Tous ces films eurent à l’époque les mêmes effets, sur mon imagination point encore étanche, que certains psychotropes. C’est aussi en ce début des années 80 que je me révélais fan de musique en général et que j’absorbais tout ce qui sortait, entre pop, rock, funk, musique de film et classique ; Depeche Mode, The Cure et leurs premiers albums en vinyle, que j’allais d’abord écouter chez Disco+ ou Favreau, les deux seuls disquaires de Niort.
Rétrospectivement, je ne m’étais jamais dit qu’un jour, j’éprouverai une telle mélancolie à l’égard de la musique et ses supports de l’époque, entre K7 et 33 tours, comme une sorte de vecteur générationnel. Car lorsque les choses commencèrent à s’accélérer et que l’on assista en direct à l’avènement du CD, du MP3, puis du streaming, le tout condensé en une poignée d’années, on tenta de feindre la surprise et d’accepter ces révolutions technologiques, pour ne pas perdre la face vis-à-vis des générations suivantes, qu’on envie et qu’on déteste en même temps.

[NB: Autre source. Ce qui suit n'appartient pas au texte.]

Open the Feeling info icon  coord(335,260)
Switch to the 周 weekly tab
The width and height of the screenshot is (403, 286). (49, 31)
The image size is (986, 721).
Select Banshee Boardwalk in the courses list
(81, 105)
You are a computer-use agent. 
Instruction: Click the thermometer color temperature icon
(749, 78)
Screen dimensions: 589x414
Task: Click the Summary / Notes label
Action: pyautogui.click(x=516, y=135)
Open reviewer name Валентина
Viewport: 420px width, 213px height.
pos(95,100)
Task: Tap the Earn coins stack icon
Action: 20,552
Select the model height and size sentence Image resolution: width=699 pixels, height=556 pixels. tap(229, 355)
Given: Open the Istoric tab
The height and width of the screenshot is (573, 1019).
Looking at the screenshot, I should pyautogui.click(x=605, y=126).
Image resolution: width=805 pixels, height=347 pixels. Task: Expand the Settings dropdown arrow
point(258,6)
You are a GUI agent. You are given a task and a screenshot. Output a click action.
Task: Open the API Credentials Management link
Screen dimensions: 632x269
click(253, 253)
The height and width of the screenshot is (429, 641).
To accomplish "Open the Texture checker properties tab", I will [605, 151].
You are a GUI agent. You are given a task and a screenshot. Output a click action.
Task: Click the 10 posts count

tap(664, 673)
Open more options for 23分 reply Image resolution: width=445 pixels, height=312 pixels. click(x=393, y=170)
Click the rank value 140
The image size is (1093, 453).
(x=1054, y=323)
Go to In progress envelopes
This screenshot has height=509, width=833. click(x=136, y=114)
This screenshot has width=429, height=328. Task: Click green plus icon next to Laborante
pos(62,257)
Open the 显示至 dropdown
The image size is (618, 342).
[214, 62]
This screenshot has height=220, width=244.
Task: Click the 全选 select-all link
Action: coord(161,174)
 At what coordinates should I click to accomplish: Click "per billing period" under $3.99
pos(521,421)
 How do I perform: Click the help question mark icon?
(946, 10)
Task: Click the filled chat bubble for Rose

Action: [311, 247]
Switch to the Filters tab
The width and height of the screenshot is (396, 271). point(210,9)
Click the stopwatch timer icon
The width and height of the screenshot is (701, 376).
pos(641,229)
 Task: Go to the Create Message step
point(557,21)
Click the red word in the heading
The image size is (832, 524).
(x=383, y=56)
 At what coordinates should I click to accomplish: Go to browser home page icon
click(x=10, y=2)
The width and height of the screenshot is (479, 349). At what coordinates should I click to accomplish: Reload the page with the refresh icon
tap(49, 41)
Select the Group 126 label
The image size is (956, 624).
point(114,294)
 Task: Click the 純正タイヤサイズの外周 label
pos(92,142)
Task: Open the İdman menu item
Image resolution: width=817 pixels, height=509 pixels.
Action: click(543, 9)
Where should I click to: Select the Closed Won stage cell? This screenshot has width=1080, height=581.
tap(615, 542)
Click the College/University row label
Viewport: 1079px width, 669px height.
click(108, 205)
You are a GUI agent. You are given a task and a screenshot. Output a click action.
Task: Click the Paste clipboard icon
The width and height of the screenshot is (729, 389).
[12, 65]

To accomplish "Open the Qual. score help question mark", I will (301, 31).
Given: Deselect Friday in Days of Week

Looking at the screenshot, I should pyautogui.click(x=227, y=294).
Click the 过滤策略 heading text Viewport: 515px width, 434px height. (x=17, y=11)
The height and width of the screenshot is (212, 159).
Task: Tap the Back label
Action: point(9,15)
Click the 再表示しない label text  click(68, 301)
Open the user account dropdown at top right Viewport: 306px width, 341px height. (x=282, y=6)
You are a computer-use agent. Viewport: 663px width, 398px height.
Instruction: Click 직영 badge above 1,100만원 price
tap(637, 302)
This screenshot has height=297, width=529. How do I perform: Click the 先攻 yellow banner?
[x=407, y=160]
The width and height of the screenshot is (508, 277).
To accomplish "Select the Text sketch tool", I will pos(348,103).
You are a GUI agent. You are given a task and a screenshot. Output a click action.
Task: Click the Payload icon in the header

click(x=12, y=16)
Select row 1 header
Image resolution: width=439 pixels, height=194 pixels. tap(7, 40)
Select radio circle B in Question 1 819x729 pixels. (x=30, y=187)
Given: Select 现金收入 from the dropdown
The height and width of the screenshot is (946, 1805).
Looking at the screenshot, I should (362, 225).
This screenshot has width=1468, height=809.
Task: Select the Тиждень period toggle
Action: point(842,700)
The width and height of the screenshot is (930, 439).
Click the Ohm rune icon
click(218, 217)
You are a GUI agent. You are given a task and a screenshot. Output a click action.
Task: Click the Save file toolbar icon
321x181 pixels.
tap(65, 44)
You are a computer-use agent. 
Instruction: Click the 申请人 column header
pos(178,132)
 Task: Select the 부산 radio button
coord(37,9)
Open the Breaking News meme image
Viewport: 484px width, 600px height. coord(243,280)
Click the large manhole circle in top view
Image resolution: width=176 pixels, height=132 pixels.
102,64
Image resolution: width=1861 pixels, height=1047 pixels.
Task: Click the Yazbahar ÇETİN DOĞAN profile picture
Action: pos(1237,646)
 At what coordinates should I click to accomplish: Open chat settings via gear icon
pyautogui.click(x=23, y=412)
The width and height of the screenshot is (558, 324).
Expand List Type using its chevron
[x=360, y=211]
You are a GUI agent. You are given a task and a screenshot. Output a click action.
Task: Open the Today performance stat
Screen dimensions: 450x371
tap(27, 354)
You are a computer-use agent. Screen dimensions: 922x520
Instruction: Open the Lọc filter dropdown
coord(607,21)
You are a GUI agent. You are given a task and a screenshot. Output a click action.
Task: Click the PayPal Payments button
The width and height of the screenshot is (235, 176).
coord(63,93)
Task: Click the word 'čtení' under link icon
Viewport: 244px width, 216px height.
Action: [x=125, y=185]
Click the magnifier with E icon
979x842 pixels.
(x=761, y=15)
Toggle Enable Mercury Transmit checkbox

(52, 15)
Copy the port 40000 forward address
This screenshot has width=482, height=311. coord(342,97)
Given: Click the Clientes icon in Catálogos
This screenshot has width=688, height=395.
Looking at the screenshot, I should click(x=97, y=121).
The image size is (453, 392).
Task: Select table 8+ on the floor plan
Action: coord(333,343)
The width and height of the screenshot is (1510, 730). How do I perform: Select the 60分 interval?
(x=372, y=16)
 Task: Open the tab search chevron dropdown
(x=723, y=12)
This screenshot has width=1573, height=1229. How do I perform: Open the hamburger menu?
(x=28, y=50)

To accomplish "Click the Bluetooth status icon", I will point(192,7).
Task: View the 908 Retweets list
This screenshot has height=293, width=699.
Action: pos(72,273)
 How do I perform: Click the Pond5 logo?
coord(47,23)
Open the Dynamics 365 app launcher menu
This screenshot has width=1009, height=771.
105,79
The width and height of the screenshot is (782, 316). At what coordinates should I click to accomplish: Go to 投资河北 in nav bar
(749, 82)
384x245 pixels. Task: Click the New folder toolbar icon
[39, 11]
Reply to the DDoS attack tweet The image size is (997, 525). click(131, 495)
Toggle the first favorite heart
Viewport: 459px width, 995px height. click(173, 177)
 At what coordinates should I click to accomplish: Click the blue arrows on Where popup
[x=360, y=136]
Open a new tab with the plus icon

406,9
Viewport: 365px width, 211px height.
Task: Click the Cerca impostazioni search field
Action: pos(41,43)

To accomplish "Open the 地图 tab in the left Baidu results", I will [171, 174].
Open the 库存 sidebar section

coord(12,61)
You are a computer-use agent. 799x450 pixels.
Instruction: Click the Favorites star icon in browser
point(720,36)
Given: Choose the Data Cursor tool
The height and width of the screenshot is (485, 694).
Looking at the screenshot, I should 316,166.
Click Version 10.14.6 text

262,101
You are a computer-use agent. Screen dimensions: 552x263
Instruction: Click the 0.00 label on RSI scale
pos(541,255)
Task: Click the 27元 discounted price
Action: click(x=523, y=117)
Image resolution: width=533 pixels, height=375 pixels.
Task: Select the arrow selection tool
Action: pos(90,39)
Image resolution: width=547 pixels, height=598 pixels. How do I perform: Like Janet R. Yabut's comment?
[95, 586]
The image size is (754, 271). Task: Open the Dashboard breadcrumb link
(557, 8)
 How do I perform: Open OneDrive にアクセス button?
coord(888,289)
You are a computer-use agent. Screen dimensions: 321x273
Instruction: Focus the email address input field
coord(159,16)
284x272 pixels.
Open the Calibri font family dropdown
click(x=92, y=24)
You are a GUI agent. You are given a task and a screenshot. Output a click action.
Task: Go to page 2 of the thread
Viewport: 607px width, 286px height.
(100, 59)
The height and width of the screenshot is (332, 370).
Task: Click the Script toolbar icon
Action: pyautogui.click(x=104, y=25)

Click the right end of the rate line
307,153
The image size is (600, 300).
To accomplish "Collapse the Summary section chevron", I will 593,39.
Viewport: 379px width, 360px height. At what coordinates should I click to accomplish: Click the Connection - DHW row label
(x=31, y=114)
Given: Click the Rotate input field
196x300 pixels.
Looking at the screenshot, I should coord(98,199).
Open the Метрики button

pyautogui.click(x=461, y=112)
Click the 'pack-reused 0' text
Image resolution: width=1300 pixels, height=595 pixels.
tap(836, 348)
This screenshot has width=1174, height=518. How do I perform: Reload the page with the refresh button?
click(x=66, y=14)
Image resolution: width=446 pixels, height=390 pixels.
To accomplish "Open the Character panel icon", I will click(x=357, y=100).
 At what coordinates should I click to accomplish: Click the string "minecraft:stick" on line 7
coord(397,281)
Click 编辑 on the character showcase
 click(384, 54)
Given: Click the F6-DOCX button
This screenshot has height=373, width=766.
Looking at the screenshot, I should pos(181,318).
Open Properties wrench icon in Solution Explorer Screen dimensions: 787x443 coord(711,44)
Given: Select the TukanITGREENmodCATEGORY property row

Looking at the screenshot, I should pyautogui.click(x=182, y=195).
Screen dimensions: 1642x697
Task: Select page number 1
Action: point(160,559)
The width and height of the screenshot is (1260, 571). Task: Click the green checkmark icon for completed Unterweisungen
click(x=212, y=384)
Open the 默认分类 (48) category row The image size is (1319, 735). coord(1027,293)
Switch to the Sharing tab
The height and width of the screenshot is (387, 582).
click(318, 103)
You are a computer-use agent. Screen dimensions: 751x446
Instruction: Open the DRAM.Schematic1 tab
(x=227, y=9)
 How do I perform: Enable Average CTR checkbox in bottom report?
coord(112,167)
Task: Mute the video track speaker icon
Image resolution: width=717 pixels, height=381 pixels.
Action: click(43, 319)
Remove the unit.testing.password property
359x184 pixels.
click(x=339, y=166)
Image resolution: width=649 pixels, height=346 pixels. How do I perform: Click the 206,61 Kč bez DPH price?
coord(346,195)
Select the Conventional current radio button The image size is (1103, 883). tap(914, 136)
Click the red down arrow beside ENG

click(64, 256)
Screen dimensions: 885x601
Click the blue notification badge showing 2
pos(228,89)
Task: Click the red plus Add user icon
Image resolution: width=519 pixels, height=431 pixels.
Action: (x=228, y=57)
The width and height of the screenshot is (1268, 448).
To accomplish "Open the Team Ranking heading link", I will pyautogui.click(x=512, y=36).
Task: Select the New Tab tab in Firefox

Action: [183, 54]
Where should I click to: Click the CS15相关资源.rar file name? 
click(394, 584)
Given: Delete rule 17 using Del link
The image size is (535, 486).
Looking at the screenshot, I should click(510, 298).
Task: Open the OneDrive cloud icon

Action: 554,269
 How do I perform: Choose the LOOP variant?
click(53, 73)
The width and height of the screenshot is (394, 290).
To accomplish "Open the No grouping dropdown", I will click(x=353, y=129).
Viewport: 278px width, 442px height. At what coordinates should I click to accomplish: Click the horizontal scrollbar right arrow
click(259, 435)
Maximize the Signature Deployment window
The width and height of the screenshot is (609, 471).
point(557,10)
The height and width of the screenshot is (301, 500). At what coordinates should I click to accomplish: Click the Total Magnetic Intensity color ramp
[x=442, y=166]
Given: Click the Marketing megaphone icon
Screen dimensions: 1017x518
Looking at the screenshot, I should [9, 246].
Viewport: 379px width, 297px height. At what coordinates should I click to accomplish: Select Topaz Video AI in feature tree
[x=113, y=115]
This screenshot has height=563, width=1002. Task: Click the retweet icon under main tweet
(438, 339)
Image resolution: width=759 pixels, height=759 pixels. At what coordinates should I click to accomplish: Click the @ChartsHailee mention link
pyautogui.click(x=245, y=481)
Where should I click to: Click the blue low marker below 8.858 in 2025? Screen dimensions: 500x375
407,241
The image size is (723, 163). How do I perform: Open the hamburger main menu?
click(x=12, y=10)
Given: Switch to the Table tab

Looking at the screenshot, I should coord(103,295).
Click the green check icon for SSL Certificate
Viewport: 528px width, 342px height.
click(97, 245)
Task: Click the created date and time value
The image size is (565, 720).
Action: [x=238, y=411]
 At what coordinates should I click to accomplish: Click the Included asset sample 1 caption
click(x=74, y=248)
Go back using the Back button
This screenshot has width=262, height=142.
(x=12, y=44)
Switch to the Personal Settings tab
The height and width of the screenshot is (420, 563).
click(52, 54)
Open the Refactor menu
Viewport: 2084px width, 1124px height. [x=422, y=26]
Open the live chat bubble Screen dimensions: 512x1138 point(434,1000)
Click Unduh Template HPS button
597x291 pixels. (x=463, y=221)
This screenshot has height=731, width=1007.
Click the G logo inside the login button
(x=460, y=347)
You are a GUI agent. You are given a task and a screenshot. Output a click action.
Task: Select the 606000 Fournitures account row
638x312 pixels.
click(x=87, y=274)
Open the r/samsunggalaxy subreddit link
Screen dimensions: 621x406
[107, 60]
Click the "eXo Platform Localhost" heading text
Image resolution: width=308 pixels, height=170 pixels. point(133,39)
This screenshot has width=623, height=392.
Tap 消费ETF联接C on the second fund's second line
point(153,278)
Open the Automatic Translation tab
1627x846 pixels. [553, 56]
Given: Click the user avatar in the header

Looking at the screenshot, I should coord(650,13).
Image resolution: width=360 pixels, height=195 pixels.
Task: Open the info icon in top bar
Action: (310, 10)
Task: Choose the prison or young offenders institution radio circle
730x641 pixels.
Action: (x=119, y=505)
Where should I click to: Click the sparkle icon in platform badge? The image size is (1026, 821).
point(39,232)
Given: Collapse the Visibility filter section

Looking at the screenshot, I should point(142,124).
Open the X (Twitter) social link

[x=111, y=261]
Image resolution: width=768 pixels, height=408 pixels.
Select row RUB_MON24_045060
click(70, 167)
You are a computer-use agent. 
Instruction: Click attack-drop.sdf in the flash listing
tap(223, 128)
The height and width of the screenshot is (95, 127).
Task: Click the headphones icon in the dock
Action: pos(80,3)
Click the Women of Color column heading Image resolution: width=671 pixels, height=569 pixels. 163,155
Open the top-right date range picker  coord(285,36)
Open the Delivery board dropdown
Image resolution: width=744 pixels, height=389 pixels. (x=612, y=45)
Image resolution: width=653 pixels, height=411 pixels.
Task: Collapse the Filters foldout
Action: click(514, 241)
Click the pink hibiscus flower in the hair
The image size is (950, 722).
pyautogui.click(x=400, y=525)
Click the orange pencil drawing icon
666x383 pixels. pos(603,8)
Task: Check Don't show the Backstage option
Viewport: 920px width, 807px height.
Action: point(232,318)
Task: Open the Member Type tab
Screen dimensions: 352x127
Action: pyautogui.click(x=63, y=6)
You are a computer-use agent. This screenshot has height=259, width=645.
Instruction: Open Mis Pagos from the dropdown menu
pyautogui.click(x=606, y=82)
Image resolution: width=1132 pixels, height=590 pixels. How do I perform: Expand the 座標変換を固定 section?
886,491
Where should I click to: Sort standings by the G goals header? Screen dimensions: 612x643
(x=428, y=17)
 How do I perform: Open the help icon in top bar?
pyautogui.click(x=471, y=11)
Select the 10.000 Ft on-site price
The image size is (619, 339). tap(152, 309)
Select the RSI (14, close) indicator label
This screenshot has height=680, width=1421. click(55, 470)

Nous étions une génération fétichiste, puisqu’à notre époque, la musique était avant tout un objet. Ce plaisir immense qui consistait à acheter un vinyle, se précipiter chez soi, dans sa chambre, extraire le disque de sa pochette, le mettre sur la platine puis poser le bras sur le sillon. Entendre d’abord ces petits craquements familiers, puis ce son rond, chaud, plein…
Passer tant d’après-midis, de dimanches, à écouter The Cure et leurs complaintes, avec « Pornography », « Some Great Reward » de Depeche Mode, « The Hurting » des Tears For Fears, « Soul Mining » du groupe The The, pendant que dehors il pleut, que le monde poursuit sa rotation aveugle tandis que le nôtre, lui, tourne en sens inverse. J’imaginais ainsi mettre sur orbite mon propre monde, bien différent de celui que l’on tentait de m’imposer.
Pour la littérature, ce fut tout aussi confus. J’ai choisi les premiers livres que j’ai lus au doigt mouillé, sans qu’ils m’aient été imposés. Le tout premier, « Moins que zéro », était également le tout premier écrit par Bret Easton Ellis. J’enchaînais ensuite avec une novellisation du film « Poltergeist » puis « Chroniques Martiennes » de Ray Bradbury ; étrange sélection à l’aveugle… Les couvertures attiraient d’abord mon attention, avant que je n’aille découvrir le texte au verso.
Work in Progress…
Je devais me construire seul pour l’instant et je me sentais comme une grosse éponge qui n‘avait pas encore servi, comme un disque dur vierge.
Hubert Touzot : « La Pudeur » (Episode 01)
Hubert Touzot : « La Pudeur » (Episode 02)
Hubert Touzot : « La Pudeur » (Episode 03)
Hubert Touzot : « La Pudeur » (Episode 04)
Hubert Touzot : « La Pudeur » (Episode 05)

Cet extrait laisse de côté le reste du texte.